Still Doing it in the Box
Of course when that coverage skill is combined with his ability to play in the box and around the line of scrimmage we start to get something pretty special. Take this play in the fourth quarter (9:50):The Browns are going to run off left tackle with a pulling guard coming from the backside to lead through the hole. Eric Berry, playing well in the box as a linebacker is the player that draws the pulling lineman, which would ordinarily be a win for the offense, but he has other ideas.
When the play started, Berry read it well and instead of coming down in the middle of the gap where he would be an easy target to be blasted out of the hole by a lineman with a head of steam, he tucked himself in tight to the bodies on the line of scrimmage, throwing off RG Shawn Lauvao’s angles entirely. Berry was able to shoot inside and underneath Lauvao who couldn’t adjust in time, driving right through the block to hit the running back like a missile for a loss in the backfield. These types of plays are the hallmark of Berry’s game – not simply impressive read and reaction time, but the instincts to shoot in with leverage and a tight angle to avoid the block that the Browns had counted on blowing the play wide open.

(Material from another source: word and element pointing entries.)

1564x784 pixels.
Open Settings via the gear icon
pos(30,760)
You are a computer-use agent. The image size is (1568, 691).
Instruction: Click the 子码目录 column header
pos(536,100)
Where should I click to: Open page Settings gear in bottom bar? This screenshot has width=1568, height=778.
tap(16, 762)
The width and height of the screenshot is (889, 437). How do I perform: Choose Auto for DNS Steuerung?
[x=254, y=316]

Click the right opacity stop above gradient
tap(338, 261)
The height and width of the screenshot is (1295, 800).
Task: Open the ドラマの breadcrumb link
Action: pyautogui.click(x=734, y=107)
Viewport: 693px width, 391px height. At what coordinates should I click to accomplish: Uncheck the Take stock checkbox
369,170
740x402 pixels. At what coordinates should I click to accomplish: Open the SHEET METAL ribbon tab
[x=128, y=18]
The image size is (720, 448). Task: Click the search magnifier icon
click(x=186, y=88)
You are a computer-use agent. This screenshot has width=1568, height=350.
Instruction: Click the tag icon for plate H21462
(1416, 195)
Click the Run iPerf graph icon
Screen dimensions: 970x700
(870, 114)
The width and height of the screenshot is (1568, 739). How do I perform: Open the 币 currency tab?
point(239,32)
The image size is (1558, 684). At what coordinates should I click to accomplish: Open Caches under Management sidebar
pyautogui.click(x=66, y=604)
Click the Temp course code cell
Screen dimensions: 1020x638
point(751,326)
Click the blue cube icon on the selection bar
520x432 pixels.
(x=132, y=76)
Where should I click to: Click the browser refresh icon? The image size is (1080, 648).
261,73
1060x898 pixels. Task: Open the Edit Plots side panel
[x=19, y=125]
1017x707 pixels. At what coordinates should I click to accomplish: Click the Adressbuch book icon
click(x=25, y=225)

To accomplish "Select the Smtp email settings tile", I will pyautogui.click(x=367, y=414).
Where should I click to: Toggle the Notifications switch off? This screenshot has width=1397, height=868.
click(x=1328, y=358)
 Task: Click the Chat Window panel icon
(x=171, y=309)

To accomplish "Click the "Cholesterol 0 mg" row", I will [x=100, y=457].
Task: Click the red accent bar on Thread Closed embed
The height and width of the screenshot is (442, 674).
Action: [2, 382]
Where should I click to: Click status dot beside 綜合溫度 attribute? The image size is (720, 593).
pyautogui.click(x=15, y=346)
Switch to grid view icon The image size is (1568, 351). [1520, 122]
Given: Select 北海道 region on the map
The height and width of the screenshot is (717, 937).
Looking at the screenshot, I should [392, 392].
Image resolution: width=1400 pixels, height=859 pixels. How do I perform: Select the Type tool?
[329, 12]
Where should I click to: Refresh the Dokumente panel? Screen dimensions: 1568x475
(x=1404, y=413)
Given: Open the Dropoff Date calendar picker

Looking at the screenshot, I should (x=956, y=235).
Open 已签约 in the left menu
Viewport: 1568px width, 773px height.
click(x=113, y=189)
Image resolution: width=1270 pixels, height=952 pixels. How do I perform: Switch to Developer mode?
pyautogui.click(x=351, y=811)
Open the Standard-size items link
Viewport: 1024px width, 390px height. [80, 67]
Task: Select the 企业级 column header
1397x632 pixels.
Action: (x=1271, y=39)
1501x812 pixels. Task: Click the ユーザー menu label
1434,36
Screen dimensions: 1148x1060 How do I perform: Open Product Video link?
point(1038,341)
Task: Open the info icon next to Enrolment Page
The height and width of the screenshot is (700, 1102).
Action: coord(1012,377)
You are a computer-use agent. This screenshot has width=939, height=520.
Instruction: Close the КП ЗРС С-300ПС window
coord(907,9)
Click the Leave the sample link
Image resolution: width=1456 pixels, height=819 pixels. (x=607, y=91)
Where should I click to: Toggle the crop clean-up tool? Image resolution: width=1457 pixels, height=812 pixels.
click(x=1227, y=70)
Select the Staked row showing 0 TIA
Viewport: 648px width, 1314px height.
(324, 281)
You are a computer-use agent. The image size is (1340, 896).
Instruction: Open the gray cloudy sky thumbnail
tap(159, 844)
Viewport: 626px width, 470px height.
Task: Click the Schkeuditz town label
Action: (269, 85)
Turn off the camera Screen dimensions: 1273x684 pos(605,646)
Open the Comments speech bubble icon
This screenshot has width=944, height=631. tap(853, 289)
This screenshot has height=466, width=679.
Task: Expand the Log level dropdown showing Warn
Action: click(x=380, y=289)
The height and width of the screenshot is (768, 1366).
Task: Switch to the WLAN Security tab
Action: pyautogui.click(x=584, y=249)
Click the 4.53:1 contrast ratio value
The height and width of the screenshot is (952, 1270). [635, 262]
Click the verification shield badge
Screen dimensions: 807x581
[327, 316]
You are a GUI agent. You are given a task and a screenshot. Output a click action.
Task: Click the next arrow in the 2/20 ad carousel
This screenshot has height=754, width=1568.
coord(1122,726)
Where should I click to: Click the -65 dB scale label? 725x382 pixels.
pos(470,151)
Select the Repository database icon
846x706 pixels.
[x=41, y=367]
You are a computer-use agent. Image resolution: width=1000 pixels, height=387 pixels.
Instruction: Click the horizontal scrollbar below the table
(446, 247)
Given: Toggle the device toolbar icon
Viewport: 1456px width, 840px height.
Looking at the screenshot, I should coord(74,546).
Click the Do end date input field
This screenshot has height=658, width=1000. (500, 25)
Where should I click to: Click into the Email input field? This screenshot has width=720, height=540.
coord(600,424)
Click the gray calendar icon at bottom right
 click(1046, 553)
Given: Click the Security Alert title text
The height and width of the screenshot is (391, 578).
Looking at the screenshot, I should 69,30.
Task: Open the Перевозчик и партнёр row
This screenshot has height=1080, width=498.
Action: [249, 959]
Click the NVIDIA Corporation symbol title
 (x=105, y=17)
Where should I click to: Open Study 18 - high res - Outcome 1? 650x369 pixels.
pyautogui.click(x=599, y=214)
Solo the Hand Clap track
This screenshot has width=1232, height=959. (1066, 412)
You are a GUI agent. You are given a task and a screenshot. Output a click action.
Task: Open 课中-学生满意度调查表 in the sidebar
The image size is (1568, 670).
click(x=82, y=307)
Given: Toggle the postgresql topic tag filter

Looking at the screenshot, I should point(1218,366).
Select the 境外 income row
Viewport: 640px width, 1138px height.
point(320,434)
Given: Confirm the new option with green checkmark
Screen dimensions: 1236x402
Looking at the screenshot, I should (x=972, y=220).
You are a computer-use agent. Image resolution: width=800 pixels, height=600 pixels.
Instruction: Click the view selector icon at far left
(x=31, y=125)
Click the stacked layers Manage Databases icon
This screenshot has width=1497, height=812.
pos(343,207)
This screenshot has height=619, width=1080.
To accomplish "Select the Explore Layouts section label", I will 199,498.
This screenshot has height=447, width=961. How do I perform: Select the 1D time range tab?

The play that caught my eye the most in the game though was the very next play, one that on the face of it wasn’t that impressive. With the Browns up against a 3rd-and-30, Berry was able to stop a screen for a 7-yard gain. Just looking at the play description that seems pretty run of the mill, until you see what was facing Berry when the running back received the ball in the flat:
He found himself staring at not one but two linemen coming at him like a large wall to cut him off from the running back. Often one lineman is enough to take out a defender, but two of them both aiming at the same target here from either side would usually be curtains for his ability to influence the play. From the point this picture is taken you would expect Berry to hit the ground and at best force a cut from the running back towards help coming from the inside. You certainly wouldn’t expect him to beat both blockers and make the stop, but that’s exactly what he did.
As the first blocker dives towards him to cut him down Berry goes airborne, leaping over the block entirely, and somehow regaining his body control enough to land and fight through the block of the second lineman all in the same movement. The running back went from having a wall of blockers in front of him to suddenly having Eric Berry powering through the outside shoulder of his last remaining blocker and a horde of Chiefs defenders chasing the play down from the inside.
Though the Browns would have been unlikely to convert this play anyway, regardless of what Berry did, the fact that he was able to single-handedly take out a pair of screen blockers in one fluid movement was incredibly impressive.
Against Cleveland Eric Berry was able to display the full spectrum of his skill set, a skill set that has only this season become fully rounded as he is now both more experienced as an NFL defender and fully over the effects of a serious knee injury.
He has two Pro-Bowls to his name already, and the hype of a perennial All-Pro in some circles, but this is the first season that Eric Berry is playing at an exceptionally high level, and he is doing so as a complete defender, not just a guy who can impress in the box but remains a liability in coverage. This is the Eric Berry I wasn’t convinced existed, but he is proving me wrong in 2013.